__Dataset records__:
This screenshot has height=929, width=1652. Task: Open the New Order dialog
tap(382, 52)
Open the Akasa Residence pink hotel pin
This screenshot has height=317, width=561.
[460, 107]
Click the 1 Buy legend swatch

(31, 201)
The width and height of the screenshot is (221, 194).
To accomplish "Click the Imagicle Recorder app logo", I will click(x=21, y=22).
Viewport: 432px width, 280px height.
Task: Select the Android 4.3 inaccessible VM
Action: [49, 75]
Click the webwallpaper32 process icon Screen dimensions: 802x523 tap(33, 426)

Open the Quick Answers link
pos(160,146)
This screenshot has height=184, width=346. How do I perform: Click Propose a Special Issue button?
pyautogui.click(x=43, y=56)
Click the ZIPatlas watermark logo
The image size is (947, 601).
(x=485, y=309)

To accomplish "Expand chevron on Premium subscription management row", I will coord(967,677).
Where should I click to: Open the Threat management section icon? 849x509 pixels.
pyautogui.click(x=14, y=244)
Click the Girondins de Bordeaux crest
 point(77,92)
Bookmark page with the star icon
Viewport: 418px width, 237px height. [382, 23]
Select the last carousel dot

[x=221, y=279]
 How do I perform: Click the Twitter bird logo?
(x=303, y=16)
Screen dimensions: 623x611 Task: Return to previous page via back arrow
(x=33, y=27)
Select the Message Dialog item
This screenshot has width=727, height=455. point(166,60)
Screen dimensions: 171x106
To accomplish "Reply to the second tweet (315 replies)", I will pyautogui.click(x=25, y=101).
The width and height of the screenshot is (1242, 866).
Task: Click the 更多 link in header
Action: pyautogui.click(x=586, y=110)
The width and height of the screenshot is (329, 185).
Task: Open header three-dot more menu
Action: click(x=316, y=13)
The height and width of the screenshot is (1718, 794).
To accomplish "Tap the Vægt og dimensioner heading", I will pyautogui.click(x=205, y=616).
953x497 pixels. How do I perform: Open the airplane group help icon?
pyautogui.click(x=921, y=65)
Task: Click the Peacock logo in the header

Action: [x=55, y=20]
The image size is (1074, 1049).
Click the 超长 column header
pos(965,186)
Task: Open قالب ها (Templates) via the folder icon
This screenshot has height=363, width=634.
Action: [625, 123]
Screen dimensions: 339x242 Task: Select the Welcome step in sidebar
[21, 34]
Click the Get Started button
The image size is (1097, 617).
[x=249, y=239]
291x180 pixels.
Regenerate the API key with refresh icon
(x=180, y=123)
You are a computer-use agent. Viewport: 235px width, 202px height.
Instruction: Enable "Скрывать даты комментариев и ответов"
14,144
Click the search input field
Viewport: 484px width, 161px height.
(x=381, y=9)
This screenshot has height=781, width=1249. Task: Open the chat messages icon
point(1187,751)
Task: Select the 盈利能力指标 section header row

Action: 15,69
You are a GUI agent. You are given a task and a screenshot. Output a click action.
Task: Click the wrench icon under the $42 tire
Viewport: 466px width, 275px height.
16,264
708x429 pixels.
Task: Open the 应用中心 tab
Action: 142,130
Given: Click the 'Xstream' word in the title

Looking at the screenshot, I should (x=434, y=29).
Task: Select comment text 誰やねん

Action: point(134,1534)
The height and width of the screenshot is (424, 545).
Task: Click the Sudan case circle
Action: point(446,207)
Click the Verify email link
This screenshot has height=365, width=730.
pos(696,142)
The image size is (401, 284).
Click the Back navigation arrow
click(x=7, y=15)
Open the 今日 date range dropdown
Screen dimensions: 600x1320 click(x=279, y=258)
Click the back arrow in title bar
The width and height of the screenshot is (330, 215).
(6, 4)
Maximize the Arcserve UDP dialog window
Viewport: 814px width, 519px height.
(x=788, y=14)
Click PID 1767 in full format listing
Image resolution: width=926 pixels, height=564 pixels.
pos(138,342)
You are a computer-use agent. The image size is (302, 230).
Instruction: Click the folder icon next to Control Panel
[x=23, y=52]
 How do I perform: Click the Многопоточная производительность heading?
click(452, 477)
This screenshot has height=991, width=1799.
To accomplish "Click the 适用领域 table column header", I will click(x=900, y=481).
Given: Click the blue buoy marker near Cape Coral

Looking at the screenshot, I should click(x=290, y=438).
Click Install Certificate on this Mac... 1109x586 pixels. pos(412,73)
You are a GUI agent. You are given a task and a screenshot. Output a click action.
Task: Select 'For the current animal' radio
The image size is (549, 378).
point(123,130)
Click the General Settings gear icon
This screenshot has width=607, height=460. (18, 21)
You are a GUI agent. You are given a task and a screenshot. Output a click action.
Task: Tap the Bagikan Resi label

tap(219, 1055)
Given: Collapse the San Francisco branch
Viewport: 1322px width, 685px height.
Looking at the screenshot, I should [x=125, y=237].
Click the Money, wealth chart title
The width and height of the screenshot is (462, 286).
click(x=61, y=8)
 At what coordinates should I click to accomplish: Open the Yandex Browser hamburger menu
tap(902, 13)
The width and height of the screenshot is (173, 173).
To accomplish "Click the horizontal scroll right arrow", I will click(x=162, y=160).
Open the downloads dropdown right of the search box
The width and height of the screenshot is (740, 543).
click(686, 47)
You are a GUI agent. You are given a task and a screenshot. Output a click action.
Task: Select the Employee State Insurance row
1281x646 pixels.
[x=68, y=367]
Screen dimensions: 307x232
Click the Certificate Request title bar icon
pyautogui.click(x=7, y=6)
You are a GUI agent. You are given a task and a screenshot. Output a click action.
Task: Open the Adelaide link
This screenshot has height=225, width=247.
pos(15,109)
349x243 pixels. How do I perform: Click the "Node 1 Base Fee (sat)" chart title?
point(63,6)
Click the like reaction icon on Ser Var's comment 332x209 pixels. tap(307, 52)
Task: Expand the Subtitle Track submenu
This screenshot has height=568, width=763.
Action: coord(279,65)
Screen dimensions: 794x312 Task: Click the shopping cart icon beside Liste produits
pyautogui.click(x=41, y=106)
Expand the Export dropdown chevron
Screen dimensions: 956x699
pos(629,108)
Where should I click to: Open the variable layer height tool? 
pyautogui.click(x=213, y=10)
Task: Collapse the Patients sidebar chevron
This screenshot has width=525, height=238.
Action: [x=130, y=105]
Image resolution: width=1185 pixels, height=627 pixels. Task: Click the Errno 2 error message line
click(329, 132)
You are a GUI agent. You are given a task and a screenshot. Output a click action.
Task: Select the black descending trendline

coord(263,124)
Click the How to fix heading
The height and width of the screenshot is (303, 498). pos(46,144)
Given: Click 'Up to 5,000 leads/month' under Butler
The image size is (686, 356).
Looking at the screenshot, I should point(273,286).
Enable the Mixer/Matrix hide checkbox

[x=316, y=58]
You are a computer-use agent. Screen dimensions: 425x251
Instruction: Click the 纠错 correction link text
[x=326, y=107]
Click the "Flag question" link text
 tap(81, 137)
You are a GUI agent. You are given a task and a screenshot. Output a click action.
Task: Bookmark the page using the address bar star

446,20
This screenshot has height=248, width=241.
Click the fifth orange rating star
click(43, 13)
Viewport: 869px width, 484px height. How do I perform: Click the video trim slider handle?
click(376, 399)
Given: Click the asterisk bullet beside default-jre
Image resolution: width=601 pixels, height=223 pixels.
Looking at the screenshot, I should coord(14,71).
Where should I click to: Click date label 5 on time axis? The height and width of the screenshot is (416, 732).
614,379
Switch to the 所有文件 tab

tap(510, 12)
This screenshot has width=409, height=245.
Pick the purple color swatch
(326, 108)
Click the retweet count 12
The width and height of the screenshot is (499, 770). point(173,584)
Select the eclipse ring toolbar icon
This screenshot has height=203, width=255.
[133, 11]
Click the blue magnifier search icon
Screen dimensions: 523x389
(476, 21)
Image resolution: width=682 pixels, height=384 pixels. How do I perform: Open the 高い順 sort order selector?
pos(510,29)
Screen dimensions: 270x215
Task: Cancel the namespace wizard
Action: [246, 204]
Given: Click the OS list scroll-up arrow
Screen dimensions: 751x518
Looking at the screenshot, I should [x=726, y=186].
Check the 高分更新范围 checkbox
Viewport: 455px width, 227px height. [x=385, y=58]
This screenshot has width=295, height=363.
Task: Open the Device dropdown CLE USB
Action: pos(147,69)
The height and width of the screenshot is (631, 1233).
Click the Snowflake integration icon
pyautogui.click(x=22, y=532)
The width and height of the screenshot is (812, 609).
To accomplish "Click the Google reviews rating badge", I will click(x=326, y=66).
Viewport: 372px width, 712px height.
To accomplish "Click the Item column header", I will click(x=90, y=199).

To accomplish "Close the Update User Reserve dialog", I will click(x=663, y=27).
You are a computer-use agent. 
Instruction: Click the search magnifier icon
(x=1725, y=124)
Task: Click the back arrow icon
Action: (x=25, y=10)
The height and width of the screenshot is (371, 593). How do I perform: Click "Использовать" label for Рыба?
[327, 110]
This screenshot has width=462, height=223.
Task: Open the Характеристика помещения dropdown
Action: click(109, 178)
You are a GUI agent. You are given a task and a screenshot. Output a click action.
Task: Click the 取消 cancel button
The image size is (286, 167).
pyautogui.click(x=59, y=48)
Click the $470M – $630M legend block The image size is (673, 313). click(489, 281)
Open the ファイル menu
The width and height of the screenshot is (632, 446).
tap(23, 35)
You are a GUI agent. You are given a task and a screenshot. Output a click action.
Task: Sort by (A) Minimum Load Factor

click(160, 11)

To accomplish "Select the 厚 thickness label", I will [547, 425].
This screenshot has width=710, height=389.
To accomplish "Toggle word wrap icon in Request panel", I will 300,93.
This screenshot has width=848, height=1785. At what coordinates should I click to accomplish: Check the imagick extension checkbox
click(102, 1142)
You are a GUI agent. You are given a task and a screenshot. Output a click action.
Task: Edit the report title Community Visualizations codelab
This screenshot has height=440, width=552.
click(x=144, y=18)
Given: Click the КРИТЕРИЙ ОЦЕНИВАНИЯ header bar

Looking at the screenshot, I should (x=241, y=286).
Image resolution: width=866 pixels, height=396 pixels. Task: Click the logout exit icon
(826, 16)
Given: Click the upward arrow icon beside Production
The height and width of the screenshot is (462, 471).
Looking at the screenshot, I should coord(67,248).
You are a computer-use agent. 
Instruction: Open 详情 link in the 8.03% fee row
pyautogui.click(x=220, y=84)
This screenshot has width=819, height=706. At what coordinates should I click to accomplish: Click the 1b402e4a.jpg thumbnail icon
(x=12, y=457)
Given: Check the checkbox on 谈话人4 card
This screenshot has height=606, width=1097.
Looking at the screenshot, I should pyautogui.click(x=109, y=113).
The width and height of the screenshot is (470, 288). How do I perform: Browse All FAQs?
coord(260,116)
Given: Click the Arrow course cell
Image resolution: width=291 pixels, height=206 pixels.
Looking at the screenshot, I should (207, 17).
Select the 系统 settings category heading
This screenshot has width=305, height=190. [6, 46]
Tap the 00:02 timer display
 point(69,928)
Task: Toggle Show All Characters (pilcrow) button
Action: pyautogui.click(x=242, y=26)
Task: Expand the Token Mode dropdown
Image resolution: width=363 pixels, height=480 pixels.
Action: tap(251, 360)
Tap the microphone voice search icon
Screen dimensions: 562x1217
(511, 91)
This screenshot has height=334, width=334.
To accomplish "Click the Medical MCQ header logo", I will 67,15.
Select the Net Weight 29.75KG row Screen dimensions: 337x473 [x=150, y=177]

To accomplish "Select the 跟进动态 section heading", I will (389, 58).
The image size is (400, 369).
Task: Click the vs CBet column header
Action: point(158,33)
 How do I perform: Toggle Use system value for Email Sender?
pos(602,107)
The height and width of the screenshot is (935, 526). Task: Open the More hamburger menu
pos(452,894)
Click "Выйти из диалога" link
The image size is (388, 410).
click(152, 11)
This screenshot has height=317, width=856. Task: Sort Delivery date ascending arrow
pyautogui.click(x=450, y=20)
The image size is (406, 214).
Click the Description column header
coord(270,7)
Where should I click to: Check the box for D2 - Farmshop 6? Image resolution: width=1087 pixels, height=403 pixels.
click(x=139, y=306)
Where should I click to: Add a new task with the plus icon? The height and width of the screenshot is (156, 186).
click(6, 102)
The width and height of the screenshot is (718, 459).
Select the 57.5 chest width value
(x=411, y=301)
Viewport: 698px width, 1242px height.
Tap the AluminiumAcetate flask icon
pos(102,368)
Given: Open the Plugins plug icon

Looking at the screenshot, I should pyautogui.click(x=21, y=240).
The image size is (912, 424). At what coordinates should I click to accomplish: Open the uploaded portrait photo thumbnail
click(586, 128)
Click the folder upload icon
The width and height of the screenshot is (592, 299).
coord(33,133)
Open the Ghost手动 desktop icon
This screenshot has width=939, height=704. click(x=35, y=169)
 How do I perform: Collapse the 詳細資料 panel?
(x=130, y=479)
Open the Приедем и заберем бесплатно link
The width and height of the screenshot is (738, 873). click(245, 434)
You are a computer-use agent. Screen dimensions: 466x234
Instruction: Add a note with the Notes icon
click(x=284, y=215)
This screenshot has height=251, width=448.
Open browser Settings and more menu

__Exercise directions__: What are the lines above, starting at the one with "Task: Sort by (A) Minimum Load Factor" and ending at the one with "Given: Click the upward"? Give them again exactly, and only them.

__Output for this task__:
Task: Sort by (A) Minimum Load Factor

click(160, 11)

To accomplish "Select the 厚 thickness label", I will [547, 425].
This screenshot has width=710, height=389.
To accomplish "Toggle word wrap icon in Request panel", I will 300,93.
This screenshot has width=848, height=1785. At what coordinates should I click to accomplish: Check the imagick extension checkbox
click(102, 1142)
You are a GUI agent. You are given a task and a screenshot. Output a click action.
Task: Edit the report title Community Visualizations codelab
This screenshot has height=440, width=552.
click(x=144, y=18)
Given: Click the КРИТЕРИЙ ОЦЕНИВАНИЯ header bar

Looking at the screenshot, I should (x=241, y=286).
Image resolution: width=866 pixels, height=396 pixels. Task: Click the logout exit icon
(826, 16)
Given: Click the upward arrow icon beside Production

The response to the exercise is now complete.